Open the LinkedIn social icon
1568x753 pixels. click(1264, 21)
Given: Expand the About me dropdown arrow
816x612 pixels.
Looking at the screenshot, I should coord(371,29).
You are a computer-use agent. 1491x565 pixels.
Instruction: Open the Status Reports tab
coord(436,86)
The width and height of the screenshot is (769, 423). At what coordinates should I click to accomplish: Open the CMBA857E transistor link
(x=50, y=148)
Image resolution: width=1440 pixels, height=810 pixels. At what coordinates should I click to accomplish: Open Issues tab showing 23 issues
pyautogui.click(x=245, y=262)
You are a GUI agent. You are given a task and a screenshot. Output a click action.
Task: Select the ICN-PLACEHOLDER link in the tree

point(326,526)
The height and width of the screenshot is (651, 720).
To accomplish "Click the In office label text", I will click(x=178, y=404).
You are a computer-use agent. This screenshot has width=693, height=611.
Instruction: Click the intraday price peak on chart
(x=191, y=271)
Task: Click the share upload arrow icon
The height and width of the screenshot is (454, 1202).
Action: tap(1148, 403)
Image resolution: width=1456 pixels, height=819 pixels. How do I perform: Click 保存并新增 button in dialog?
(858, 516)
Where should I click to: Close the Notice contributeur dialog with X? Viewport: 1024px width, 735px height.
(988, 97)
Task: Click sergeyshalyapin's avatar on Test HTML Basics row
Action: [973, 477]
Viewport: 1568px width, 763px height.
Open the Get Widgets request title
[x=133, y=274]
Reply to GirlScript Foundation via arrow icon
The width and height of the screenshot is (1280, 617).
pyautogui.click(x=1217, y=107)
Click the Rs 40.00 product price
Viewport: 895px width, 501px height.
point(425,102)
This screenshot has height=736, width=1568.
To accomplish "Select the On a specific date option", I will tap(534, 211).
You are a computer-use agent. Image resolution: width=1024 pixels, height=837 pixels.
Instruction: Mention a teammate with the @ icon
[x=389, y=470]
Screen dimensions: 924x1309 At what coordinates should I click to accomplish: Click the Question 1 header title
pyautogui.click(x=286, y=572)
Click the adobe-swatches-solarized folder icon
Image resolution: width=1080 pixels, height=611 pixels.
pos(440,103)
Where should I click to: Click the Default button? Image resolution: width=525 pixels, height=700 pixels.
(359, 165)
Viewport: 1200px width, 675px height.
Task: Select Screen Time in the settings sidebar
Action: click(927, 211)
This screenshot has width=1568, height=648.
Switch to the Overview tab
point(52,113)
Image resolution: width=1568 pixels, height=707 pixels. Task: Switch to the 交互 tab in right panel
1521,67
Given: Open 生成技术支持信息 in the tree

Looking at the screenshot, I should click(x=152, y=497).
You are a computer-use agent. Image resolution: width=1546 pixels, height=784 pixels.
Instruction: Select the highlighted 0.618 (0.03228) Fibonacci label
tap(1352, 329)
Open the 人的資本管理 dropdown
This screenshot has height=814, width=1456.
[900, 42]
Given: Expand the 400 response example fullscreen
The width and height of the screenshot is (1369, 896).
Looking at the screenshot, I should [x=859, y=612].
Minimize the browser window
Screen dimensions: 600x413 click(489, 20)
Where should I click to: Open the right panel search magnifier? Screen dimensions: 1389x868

══════════════════════════════

- STATED PROBLEM
Return all of the material above word for word, keeping every line unchanged and in the same order.

- RESPONSE TO THE EXERCISE
Open the LinkedIn social icon
1568x753 pixels. click(1264, 21)
Given: Expand the About me dropdown arrow
816x612 pixels.
Looking at the screenshot, I should coord(371,29).
You are a computer-use agent. 1491x565 pixels.
Instruction: Open the Status Reports tab
coord(436,86)
The width and height of the screenshot is (769, 423). At what coordinates should I click to accomplish: Open the CMBA857E transistor link
(x=50, y=148)
Image resolution: width=1440 pixels, height=810 pixels. At what coordinates should I click to accomplish: Open Issues tab showing 23 issues
pyautogui.click(x=245, y=262)
You are a GUI agent. You are given a task and a screenshot. Output a click action.
Task: Select the ICN-PLACEHOLDER link in the tree

point(326,526)
The height and width of the screenshot is (651, 720).
To accomplish "Click the In office label text", I will click(x=178, y=404).
You are a computer-use agent. This screenshot has width=693, height=611.
Instruction: Click the intraday price peak on chart
(x=191, y=271)
Task: Click the share upload arrow icon
The height and width of the screenshot is (454, 1202).
Action: tap(1148, 403)
Image resolution: width=1456 pixels, height=819 pixels. How do I perform: Click 保存并新增 button in dialog?
(858, 516)
Where should I click to: Close the Notice contributeur dialog with X? Viewport: 1024px width, 735px height.
(988, 97)
Task: Click sergeyshalyapin's avatar on Test HTML Basics row
Action: [973, 477]
Viewport: 1568px width, 763px height.
Open the Get Widgets request title
[x=133, y=274]
Reply to GirlScript Foundation via arrow icon
The width and height of the screenshot is (1280, 617).
pyautogui.click(x=1217, y=107)
Click the Rs 40.00 product price
Viewport: 895px width, 501px height.
point(425,102)
This screenshot has height=736, width=1568.
To accomplish "Select the On a specific date option", I will tap(534, 211).
You are a computer-use agent. Image resolution: width=1024 pixels, height=837 pixels.
Instruction: Mention a teammate with the @ icon
[x=389, y=470]
Screen dimensions: 924x1309 At what coordinates should I click to accomplish: Click the Question 1 header title
pyautogui.click(x=286, y=572)
Click the adobe-swatches-solarized folder icon
Image resolution: width=1080 pixels, height=611 pixels.
pos(440,103)
Where should I click to: Click the Default button? Image resolution: width=525 pixels, height=700 pixels.
(359, 165)
Viewport: 1200px width, 675px height.
Task: Select Screen Time in the settings sidebar
Action: click(927, 211)
This screenshot has width=1568, height=648.
Switch to the Overview tab
point(52,113)
Image resolution: width=1568 pixels, height=707 pixels. Task: Switch to the 交互 tab in right panel
1521,67
Given: Open 生成技术支持信息 in the tree

Looking at the screenshot, I should click(x=152, y=497).
You are a computer-use agent. Image resolution: width=1546 pixels, height=784 pixels.
Instruction: Select the highlighted 0.618 (0.03228) Fibonacci label
tap(1352, 329)
Open the 人的資本管理 dropdown
This screenshot has height=814, width=1456.
[900, 42]
Given: Expand the 400 response example fullscreen
The width and height of the screenshot is (1369, 896).
Looking at the screenshot, I should [x=859, y=612].
Minimize the browser window
Screen dimensions: 600x413 click(489, 20)
Where should I click to: Open the right panel search magnifier? Screen dimensions: 1389x868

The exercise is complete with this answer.